When it comes to protecting your hands, there is a great variety of gloves for different applications. For simplicity, the typical categories of glove applications are disposable, chemical-resistant, general-purpose, cut-resistant, and specialty. However, there is another group of gloves that should not be overlooked: electrical insulating gloves. OSHA requires use of these gloves in high- and low-voltage applications for those working on or near energized circuits.
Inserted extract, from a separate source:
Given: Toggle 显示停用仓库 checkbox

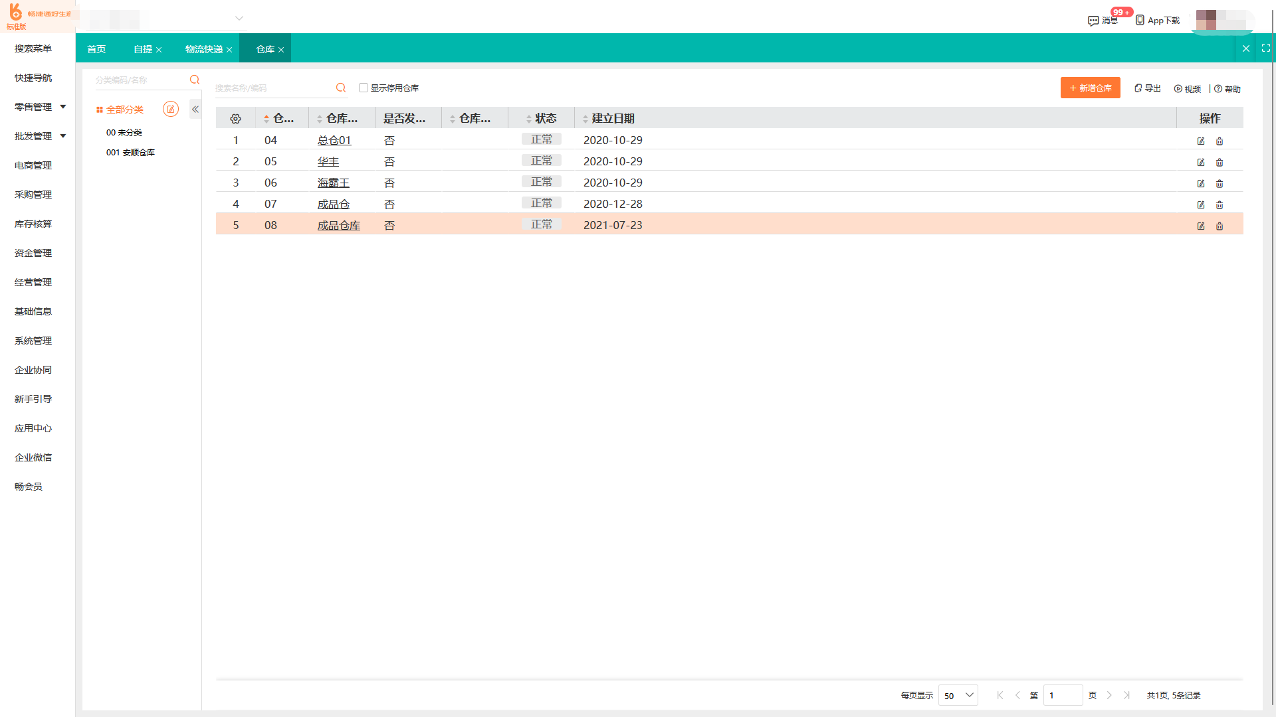Looking at the screenshot, I should click(x=363, y=88).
While one immediately thinks of electrical insulating gloves for utility workers, there seems to be a lack of general awareness of the need for electrical safety products within many other industries until there is an "incident." However, there are many resources and products available to provide workers with the proper protection.
Types of Electrical Hazards
Electrical shock, arc flash, and arc blast are hazards associated with working on or in close proximity to energized equipment. All three types can and do occur in industrial facilities--where low-voltage equipment (generally defined as under 600 volts AC) is typically in use--as well as in high-voltage electrical utility plants.
Current that travels through a person's body when it becomes part of an electrical circuit, not voltage, causes damage to internal and external organs and, frequently, death. The effect on a person depends on the amount of current (measured in milliamps or amps) flowing through the body, the current's path through the body, and the length of time the body remains in the circuit. The effect can range from mild tingling sensations to heart paralysis and severe burns of tissue and organs, often resulting in death.
Rubber insulating gloves form the first line of defense to protect against contact with any energized components or electrical lines. Of course, they are only one component of the protective equipment necessary to guard against electrical hazards. Other equipment includes insulated tools, flame-resistant clothing, rubber blankets, and dielectric footwear. This is in addition to any other normally used personal protective equipment, such as a hard hat, fall protection, protective eyewear, and hearing protection. Insulating roll blankets that can be cut to fit each job assignment also reduce risk. Hot sticks should be used for operating switches or handling conductors and static discharge sticks for safely dissipating static or stored energy. Voltage detectors, grounding equipment, and insulated rescue hooks to pull an injured worker from a hazardous area are essential to proper personal protection from electrical hazards.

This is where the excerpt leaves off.